The tooling complained that it couldn’t move some file to its final location, in the deployment directory of the server. Often the root directory, but not always. Hmh…the directory being locked maybe? This was on Windows, so I fired up
cmd.exe and looked at the directory in question (
dir /Q is helpful). This is where it gets weird. The directory was there, but it had no owner. Deleting it was impossible. Wat?!
procmon.exe to see what was happening. The move to the directory failed with
DELETE_PENDING. Looking at the source, this directory had been deleted (successfully) as part of the deployment, and recreated. All of a sudden, my spidey sense tingled…there was something weird about deleting stuff on Windows (I used to be a real hacker, you know…). On Unix-like OS’s, deleting a file just removes it from the directory. Once the last link to the file is gone it is deleted as soon as the last handle to the file is closed. Windows almost does the same thing, but the file is not immediately removed from the directory. Instead, it is in a zombie state, where you can still see the file, but you can’t do anything with it. That would explain the problem, so like a good little scientist, I then had a hypothesis: the WildFly server was somehow keeping a handle to the deleted directory open and thus, kept it alive. Since WildFly is using the Java WatchService to find out about changes in the deployment directory, the WatchService was my designated bad guy for the time being.
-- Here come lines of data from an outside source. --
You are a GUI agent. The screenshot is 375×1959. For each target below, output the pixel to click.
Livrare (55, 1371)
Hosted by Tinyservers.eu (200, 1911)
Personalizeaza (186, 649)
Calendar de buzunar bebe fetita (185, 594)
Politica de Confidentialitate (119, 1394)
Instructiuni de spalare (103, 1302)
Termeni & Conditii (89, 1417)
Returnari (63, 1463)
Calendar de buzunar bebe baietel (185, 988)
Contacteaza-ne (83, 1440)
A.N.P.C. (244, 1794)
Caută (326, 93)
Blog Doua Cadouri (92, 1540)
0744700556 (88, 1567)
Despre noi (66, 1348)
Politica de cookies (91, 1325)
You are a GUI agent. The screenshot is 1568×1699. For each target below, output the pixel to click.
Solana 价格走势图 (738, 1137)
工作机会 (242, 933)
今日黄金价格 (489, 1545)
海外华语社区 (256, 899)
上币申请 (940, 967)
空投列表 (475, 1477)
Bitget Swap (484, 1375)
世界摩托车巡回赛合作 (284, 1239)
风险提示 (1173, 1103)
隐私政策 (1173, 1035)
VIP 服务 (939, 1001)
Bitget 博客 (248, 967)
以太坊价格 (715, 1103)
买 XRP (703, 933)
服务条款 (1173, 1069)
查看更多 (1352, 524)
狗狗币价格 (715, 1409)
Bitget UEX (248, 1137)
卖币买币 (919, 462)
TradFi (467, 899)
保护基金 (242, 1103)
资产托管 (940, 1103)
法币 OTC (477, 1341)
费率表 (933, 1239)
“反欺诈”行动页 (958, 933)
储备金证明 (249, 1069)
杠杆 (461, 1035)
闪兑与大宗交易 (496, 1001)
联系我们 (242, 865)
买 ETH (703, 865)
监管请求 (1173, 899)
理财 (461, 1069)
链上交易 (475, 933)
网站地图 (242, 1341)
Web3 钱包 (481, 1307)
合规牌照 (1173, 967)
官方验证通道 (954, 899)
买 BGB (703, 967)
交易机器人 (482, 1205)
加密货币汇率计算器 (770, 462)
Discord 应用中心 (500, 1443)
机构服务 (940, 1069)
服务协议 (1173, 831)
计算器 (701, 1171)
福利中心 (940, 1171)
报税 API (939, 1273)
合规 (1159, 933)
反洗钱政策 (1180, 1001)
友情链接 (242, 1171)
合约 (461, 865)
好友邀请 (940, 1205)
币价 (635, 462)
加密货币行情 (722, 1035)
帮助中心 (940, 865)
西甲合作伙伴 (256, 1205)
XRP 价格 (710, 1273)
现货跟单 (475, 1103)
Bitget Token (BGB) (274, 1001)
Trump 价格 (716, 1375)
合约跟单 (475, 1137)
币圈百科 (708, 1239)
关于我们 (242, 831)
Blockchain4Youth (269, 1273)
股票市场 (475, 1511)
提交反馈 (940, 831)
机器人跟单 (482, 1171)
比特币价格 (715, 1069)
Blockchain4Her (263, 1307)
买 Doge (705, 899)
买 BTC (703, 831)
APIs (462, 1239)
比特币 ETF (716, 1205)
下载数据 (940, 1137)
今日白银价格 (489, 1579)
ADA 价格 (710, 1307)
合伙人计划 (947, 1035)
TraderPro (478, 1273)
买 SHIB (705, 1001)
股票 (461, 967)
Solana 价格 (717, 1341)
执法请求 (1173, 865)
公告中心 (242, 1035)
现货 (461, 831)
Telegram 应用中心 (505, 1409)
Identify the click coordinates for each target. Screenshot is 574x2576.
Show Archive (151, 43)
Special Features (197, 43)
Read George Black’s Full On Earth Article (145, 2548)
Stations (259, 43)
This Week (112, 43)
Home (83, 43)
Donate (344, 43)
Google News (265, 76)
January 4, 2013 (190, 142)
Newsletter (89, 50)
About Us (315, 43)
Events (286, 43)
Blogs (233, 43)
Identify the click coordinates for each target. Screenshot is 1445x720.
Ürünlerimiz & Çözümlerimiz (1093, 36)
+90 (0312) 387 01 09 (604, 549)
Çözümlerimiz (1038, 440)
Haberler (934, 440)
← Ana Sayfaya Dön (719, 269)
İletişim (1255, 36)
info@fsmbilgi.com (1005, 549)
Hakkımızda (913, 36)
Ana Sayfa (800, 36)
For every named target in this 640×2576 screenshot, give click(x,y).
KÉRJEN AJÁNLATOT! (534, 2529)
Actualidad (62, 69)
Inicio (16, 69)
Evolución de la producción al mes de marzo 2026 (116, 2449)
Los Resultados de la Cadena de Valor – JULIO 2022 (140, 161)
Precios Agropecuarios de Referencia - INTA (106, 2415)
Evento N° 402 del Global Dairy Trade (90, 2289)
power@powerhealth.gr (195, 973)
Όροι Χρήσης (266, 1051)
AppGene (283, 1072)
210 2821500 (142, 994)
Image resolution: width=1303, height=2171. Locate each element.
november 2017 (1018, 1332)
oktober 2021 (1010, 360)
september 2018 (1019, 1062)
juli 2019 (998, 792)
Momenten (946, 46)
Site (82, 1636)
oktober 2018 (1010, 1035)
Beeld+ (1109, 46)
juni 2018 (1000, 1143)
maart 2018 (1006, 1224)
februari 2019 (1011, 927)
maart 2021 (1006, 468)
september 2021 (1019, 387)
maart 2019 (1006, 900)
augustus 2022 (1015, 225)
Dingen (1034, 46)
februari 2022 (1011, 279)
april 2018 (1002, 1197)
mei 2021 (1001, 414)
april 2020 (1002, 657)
It’s quite hard to test this against the WildFly server (it being a, let’s say, "non-trivial" program), so what was needed was a simple program that reproduces the problem…clickety click…here we go: two processes, one is watching a directory, the other tries to delete, recreate and modify the directory. Looks good, except it did NOT reproduce the problem.. This could be timing-dependent, so I applied a time tested strategy called "poking at the problem". Just added some sleep(500)'s in random places and hoped for the best. Indeed, after a couple of tries, I was able to reproduce the problem maybe 20% of the time. Even better: I could reproduce it with the debugger attached. Good thing this was on OpenJDK: it meant I could just download the sources and debug through the WatchService class. And indeed, the WatchService was stuck trying to clean up the handle to our directory. It had dutifully cancelled any pending "overlapped" I/O requests (that’s just asynchronous I/O for the non-Windows folk) and now was waiting for the I/O to be indeed cancelled. But the last operation on the directory had failed (it was deleted, remember?), so there was no pending I/O, which means the thread would wait forever.
We now have a bug report and a patched build of OpenJDK that allows me to get back to solving the original problem. That’s pretty cool, eh? This is a good example of what you can do when a system is open to inspection. It helps that I can look at the OpenJDK sources; debugging bytecodes is definitely no fun. But the coding style used in the WatchService class is also very important. They mirror the Windows native calls in a Java class. This (and MSDN) makes it possible to debug the windows specific implementation of the watch service.
Thanks to Rob Stryker and Alex Kashchenko who helped me debug this problem.